_Task statement:_ Rewrite all the items below, substituting "Find an element on the screen" for every "Locate an element on the screen" and leaving everything else unchanged.

(Records from a collection)

+++

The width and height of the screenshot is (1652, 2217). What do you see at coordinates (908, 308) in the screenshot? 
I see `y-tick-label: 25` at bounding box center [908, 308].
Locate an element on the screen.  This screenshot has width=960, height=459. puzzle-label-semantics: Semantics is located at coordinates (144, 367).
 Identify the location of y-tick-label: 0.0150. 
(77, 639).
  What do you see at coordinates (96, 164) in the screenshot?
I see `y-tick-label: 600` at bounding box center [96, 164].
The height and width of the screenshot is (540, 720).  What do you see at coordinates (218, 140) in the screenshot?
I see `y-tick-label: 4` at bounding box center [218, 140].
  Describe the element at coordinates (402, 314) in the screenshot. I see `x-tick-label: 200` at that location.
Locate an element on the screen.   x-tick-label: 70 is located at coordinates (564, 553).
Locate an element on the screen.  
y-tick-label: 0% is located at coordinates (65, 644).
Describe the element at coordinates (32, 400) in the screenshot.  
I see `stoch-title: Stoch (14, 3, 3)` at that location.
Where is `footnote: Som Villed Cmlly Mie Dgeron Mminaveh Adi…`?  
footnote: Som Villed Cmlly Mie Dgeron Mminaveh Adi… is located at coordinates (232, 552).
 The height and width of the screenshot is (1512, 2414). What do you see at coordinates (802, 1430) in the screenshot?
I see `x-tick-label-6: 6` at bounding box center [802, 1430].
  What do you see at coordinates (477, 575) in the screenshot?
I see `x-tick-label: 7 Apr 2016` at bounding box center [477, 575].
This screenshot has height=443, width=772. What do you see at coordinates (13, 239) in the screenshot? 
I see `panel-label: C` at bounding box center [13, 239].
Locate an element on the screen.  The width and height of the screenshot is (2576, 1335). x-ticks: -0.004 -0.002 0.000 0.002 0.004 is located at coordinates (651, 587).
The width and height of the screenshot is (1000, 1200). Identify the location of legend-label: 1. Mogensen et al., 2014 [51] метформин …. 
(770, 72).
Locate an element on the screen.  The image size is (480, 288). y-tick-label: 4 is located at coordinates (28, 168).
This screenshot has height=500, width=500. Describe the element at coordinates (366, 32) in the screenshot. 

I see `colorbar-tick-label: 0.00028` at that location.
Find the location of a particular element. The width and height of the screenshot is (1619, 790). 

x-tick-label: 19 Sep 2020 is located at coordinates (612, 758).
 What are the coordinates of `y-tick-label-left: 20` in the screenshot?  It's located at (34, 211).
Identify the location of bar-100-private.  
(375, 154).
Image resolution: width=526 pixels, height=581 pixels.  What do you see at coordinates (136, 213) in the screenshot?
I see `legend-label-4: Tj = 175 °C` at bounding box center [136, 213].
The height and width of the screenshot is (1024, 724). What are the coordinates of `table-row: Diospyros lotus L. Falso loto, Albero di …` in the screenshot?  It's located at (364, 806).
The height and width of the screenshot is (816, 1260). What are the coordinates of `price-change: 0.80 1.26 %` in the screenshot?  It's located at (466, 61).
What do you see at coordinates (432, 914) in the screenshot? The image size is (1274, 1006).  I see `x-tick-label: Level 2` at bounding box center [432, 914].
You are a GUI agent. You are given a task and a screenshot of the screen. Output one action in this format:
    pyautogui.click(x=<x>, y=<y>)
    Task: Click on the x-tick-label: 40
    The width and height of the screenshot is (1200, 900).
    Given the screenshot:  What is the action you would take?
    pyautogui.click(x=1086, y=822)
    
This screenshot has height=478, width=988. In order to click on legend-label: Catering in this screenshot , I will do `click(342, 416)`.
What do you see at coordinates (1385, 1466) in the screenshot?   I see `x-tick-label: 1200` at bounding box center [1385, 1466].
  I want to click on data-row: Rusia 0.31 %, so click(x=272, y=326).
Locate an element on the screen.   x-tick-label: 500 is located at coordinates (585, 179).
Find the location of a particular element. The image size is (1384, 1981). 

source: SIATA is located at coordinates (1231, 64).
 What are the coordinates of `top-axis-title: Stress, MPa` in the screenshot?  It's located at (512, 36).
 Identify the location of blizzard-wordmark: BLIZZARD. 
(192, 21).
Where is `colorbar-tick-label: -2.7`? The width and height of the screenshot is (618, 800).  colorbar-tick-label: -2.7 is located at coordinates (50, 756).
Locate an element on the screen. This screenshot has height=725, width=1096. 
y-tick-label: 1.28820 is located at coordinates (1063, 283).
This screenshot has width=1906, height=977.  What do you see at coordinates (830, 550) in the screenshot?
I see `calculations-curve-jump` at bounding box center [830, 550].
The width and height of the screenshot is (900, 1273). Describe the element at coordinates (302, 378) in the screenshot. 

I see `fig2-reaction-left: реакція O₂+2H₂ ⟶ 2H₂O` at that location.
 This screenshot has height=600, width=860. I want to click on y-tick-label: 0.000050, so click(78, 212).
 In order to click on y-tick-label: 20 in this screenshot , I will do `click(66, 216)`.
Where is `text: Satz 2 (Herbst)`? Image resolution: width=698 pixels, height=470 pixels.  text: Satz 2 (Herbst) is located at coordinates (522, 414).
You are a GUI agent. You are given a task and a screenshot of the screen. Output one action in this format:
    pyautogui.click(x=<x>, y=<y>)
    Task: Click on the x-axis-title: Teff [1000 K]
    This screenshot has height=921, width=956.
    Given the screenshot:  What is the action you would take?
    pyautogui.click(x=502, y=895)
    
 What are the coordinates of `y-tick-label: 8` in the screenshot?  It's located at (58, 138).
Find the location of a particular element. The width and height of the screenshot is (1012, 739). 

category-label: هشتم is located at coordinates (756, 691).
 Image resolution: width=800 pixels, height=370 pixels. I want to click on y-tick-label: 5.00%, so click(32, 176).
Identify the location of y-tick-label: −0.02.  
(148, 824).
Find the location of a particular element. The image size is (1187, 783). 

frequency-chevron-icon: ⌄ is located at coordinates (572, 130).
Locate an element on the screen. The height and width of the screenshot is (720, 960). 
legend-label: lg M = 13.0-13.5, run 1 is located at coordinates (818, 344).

+++

_Written response:_
The width and height of the screenshot is (1652, 2217). What do you see at coordinates (908, 308) in the screenshot? 
I see `y-tick-label: 25` at bounding box center [908, 308].
Find an element on the screen.  This screenshot has width=960, height=459. puzzle-label-semantics: Semantics is located at coordinates (144, 367).
 Identify the location of y-tick-label: 0.0150. 
(77, 639).
  What do you see at coordinates (96, 164) in the screenshot?
I see `y-tick-label: 600` at bounding box center [96, 164].
The height and width of the screenshot is (540, 720).  What do you see at coordinates (218, 140) in the screenshot?
I see `y-tick-label: 4` at bounding box center [218, 140].
  Describe the element at coordinates (402, 314) in the screenshot. I see `x-tick-label: 200` at that location.
Find an element on the screen.   x-tick-label: 70 is located at coordinates (564, 553).
Find an element on the screen.  
y-tick-label: 0% is located at coordinates (65, 644).
Describe the element at coordinates (32, 400) in the screenshot.  
I see `stoch-title: Stoch (14, 3, 3)` at that location.
Where is `footnote: Som Villed Cmlly Mie Dgeron Mminaveh Adi…`?  
footnote: Som Villed Cmlly Mie Dgeron Mminaveh Adi… is located at coordinates (232, 552).
 The height and width of the screenshot is (1512, 2414). What do you see at coordinates (802, 1430) in the screenshot?
I see `x-tick-label-6: 6` at bounding box center [802, 1430].
  What do you see at coordinates (477, 575) in the screenshot?
I see `x-tick-label: 7 Apr 2016` at bounding box center [477, 575].
This screenshot has height=443, width=772. What do you see at coordinates (13, 239) in the screenshot? 
I see `panel-label: C` at bounding box center [13, 239].
Find an element on the screen.  The width and height of the screenshot is (2576, 1335). x-ticks: -0.004 -0.002 0.000 0.002 0.004 is located at coordinates (651, 587).
The width and height of the screenshot is (1000, 1200). Identify the location of legend-label: 1. Mogensen et al., 2014 [51] метформин …. 
(770, 72).
Find an element on the screen.  The image size is (480, 288). y-tick-label: 4 is located at coordinates (28, 168).
This screenshot has height=500, width=500. Describe the element at coordinates (366, 32) in the screenshot. 

I see `colorbar-tick-label: 0.00028` at that location.
Find the location of a particular element. The width and height of the screenshot is (1619, 790). 

x-tick-label: 19 Sep 2020 is located at coordinates (612, 758).
 What are the coordinates of `y-tick-label-left: 20` in the screenshot?  It's located at (34, 211).
Identify the location of bar-100-private.  
(375, 154).
Image resolution: width=526 pixels, height=581 pixels.  What do you see at coordinates (136, 213) in the screenshot?
I see `legend-label-4: Tj = 175 °C` at bounding box center [136, 213].
The height and width of the screenshot is (1024, 724). What are the coordinates of `table-row: Diospyros lotus L. Falso loto, Albero di …` in the screenshot?  It's located at (364, 806).
The height and width of the screenshot is (816, 1260). What are the coordinates of `price-change: 0.80 1.26 %` in the screenshot?  It's located at (466, 61).
What do you see at coordinates (432, 914) in the screenshot? The image size is (1274, 1006).  I see `x-tick-label: Level 2` at bounding box center [432, 914].
You are a GUI agent. You are given a task and a screenshot of the screen. Output one action in this format:
    pyautogui.click(x=<x>, y=<y>)
    Task: Click on the x-tick-label: 40
    The width and height of the screenshot is (1200, 900).
    Given the screenshot:  What is the action you would take?
    pyautogui.click(x=1086, y=822)
    
This screenshot has height=478, width=988. In order to click on legend-label: Catering in this screenshot , I will do `click(342, 416)`.
What do you see at coordinates (1385, 1466) in the screenshot?   I see `x-tick-label: 1200` at bounding box center [1385, 1466].
  I want to click on data-row: Rusia 0.31 %, so click(x=272, y=326).
Find an element on the screen.   x-tick-label: 500 is located at coordinates (585, 179).
Find the location of a particular element. The image size is (1384, 1981). 

source: SIATA is located at coordinates (1231, 64).
 What are the coordinates of `top-axis-title: Stress, MPa` in the screenshot?  It's located at (512, 36).
 Identify the location of blizzard-wordmark: BLIZZARD. 
(192, 21).
Where is `colorbar-tick-label: -2.7`? The width and height of the screenshot is (618, 800).  colorbar-tick-label: -2.7 is located at coordinates (50, 756).
Find an element on the screen. This screenshot has height=725, width=1096. 
y-tick-label: 1.28820 is located at coordinates (1063, 283).
This screenshot has width=1906, height=977.  What do you see at coordinates (830, 550) in the screenshot?
I see `calculations-curve-jump` at bounding box center [830, 550].
The width and height of the screenshot is (900, 1273). Describe the element at coordinates (302, 378) in the screenshot. 

I see `fig2-reaction-left: реакція O₂+2H₂ ⟶ 2H₂O` at that location.
 This screenshot has height=600, width=860. I want to click on y-tick-label: 0.000050, so click(78, 212).
 In order to click on y-tick-label: 20 in this screenshot , I will do `click(66, 216)`.
Where is `text: Satz 2 (Herbst)`? Image resolution: width=698 pixels, height=470 pixels.  text: Satz 2 (Herbst) is located at coordinates (522, 414).
You are a GUI agent. You are given a task and a screenshot of the screen. Output one action in this format:
    pyautogui.click(x=<x>, y=<y>)
    Task: Click on the x-axis-title: Teff [1000 K]
    This screenshot has height=921, width=956.
    Given the screenshot:  What is the action you would take?
    pyautogui.click(x=502, y=895)
    
 What are the coordinates of `y-tick-label: 8` in the screenshot?  It's located at (58, 138).
Find the location of a particular element. The width and height of the screenshot is (1012, 739). 

category-label: هشتم is located at coordinates (756, 691).
 Image resolution: width=800 pixels, height=370 pixels. I want to click on y-tick-label: 5.00%, so click(32, 176).
Identify the location of y-tick-label: −0.02.  
(148, 824).
Find the location of a particular element. The image size is (1187, 783). 

frequency-chevron-icon: ⌄ is located at coordinates (572, 130).
Find an element on the screen. The height and width of the screenshot is (720, 960). 
legend-label: lg M = 13.0-13.5, run 1 is located at coordinates (818, 344).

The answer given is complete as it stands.